December 24, 2018

Merry Christmas!

        Here are a pair of block printed nativity scenes, pretty well spanning the history of block printed nativity scenes.  First is a wood or metal cut from a 1506 book of hours.  The borders at the bottom certainly look more like metal cuts with their background patterns of little white dots on black, but the borders wouldn’t be printed by the same block as the main picture anyway.  The picture looks more like a woodcut, except for the white-spotted black background of the star, so I don’t know.  I think the star is rather clever, incorporated on the architecture so that it can be shining over the Holy Family even while the entire scene is framed in elaborate Gothic architecture.  This particular scene is actually not Christmas night but the arrival of the Three Kings, and I like the way Jospeh has removed his hat and is looking humbly at the kings, while the first king has removed his crown and is humbly adoring the infant.
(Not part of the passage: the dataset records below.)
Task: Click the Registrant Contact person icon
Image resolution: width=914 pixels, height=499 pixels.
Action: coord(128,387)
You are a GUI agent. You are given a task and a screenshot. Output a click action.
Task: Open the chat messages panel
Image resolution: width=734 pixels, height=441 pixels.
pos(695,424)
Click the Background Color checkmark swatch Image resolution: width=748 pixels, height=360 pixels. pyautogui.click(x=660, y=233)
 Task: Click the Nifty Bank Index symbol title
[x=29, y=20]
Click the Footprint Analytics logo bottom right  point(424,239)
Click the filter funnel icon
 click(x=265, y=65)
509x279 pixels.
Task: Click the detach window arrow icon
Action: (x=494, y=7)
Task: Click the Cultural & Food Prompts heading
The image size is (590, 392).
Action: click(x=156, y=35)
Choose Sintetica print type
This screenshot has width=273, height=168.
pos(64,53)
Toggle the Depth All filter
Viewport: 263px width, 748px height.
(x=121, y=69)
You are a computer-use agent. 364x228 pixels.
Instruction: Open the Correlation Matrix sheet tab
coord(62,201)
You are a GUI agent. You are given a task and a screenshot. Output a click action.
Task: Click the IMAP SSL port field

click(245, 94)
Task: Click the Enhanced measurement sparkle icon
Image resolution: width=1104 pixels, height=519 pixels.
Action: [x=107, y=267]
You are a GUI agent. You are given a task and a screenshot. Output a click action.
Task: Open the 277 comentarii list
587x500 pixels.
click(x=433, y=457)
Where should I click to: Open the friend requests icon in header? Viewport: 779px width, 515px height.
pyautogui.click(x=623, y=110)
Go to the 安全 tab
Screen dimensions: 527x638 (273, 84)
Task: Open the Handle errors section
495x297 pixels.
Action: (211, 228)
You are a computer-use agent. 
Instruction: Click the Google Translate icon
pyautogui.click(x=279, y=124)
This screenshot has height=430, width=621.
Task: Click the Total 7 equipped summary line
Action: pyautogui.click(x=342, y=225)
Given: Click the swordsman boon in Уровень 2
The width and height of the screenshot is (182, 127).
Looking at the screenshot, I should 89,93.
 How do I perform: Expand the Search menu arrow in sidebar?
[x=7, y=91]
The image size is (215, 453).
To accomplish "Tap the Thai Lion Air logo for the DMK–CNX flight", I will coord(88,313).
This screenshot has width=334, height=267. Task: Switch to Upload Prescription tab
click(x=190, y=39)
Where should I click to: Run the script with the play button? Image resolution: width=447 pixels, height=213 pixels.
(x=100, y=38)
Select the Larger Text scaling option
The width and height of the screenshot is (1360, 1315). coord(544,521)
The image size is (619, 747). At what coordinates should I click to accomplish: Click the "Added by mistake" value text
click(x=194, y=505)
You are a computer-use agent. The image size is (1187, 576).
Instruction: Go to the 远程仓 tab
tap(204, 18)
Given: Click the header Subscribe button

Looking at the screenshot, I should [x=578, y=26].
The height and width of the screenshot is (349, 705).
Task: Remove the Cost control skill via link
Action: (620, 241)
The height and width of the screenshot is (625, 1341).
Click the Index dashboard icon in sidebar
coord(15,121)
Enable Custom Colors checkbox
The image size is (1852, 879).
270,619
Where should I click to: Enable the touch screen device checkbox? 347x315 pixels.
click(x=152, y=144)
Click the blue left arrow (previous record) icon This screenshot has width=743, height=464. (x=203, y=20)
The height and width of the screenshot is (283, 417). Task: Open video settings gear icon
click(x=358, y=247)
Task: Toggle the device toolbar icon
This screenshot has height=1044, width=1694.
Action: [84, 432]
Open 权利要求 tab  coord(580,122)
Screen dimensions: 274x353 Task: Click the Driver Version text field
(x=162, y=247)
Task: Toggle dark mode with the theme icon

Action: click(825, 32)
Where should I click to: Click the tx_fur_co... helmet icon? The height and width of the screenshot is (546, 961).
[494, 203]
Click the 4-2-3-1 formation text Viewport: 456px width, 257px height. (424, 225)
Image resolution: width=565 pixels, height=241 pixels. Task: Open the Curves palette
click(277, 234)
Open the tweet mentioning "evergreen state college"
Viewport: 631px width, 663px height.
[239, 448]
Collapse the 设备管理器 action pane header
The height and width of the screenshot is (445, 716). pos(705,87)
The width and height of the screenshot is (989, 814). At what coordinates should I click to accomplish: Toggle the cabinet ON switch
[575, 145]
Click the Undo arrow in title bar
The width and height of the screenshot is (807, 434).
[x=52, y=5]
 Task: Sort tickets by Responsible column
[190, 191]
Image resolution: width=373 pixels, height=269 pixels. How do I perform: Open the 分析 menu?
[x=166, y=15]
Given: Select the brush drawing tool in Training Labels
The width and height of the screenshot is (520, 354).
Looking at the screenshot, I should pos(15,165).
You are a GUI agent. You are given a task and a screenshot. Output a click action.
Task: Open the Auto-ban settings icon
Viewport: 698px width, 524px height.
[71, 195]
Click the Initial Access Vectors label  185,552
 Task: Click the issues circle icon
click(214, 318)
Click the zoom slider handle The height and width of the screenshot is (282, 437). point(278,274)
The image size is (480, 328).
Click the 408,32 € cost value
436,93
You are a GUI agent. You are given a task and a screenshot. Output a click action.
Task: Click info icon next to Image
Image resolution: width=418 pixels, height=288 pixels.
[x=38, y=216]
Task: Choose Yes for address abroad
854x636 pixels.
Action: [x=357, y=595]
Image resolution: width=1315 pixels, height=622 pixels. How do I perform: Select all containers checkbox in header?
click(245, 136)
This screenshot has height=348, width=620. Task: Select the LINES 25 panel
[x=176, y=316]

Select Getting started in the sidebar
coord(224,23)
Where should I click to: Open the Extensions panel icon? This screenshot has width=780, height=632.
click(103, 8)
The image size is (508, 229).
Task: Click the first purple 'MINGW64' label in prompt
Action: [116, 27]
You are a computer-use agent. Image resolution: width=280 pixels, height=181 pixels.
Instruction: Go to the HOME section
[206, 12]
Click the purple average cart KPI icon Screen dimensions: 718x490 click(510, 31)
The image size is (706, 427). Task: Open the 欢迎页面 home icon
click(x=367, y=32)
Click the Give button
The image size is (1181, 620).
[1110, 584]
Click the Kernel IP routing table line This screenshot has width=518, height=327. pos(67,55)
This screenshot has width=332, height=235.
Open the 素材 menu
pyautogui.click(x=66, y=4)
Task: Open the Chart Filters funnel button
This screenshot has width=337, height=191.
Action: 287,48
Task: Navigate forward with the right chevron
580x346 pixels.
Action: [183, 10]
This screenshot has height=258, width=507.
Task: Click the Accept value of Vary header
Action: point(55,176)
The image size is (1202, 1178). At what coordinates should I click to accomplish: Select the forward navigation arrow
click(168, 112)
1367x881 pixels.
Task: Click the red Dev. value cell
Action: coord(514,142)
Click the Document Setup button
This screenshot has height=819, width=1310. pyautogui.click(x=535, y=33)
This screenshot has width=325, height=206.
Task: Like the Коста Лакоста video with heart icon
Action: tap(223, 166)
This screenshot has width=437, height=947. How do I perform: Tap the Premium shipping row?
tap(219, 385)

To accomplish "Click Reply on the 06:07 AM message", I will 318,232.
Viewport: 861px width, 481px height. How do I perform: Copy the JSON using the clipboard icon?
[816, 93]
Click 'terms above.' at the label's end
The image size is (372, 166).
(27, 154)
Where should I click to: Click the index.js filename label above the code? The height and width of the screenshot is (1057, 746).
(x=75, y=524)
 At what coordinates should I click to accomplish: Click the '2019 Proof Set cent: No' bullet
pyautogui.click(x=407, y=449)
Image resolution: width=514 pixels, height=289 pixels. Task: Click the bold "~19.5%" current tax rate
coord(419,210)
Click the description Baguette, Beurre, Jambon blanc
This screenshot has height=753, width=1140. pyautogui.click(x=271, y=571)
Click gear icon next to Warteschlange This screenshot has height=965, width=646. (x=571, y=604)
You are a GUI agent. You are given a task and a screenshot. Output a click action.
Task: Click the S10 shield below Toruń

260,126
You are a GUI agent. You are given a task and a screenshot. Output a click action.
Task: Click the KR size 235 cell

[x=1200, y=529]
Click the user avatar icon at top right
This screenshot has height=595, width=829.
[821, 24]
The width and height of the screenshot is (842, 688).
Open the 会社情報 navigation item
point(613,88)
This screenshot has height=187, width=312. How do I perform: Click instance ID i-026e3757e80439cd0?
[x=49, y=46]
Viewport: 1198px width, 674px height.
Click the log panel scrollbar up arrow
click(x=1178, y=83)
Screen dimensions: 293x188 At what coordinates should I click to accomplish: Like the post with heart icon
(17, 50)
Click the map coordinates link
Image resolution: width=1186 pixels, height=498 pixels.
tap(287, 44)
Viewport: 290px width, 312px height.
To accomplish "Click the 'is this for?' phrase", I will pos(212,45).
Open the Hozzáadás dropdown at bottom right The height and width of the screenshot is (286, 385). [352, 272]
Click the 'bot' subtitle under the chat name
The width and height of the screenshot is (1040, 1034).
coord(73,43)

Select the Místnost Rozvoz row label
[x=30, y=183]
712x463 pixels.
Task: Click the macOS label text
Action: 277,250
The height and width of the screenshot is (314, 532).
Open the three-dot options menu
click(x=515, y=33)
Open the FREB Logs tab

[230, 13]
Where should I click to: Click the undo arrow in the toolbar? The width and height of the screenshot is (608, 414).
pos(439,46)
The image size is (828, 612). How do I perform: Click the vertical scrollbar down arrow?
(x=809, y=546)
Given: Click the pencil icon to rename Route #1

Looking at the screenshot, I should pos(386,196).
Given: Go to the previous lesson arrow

        Rick Beerhorst’s modern nativity has in common with the sixteenth century one that in both cases the Holy Family are dressed in contemporary clothes rather than attempting to depict the scene in an historical context.  For me, the modern setting, complete with bare lightbulb, serves as a reminder of the humanity of a poor family far from home, doing the best they can to care for their newborn - a story that is happening all over the world right now, every day.  It’s pretty clear that Jesus’s experiences influenced his teachings that we are to welcome the stranger, care for the poor and the lost, and celebrate children.  In honor of Christmas, let’s all try to do a little better at that this year!

[Picture: Three Kings, wood or metal cut print from a Book of Hours printed by Anthoine Verard, 1506 (Image from Les Enluminures);
Untitled nativity, wood block print by Rick Beerhorst (Image from Studio Beerhorst).]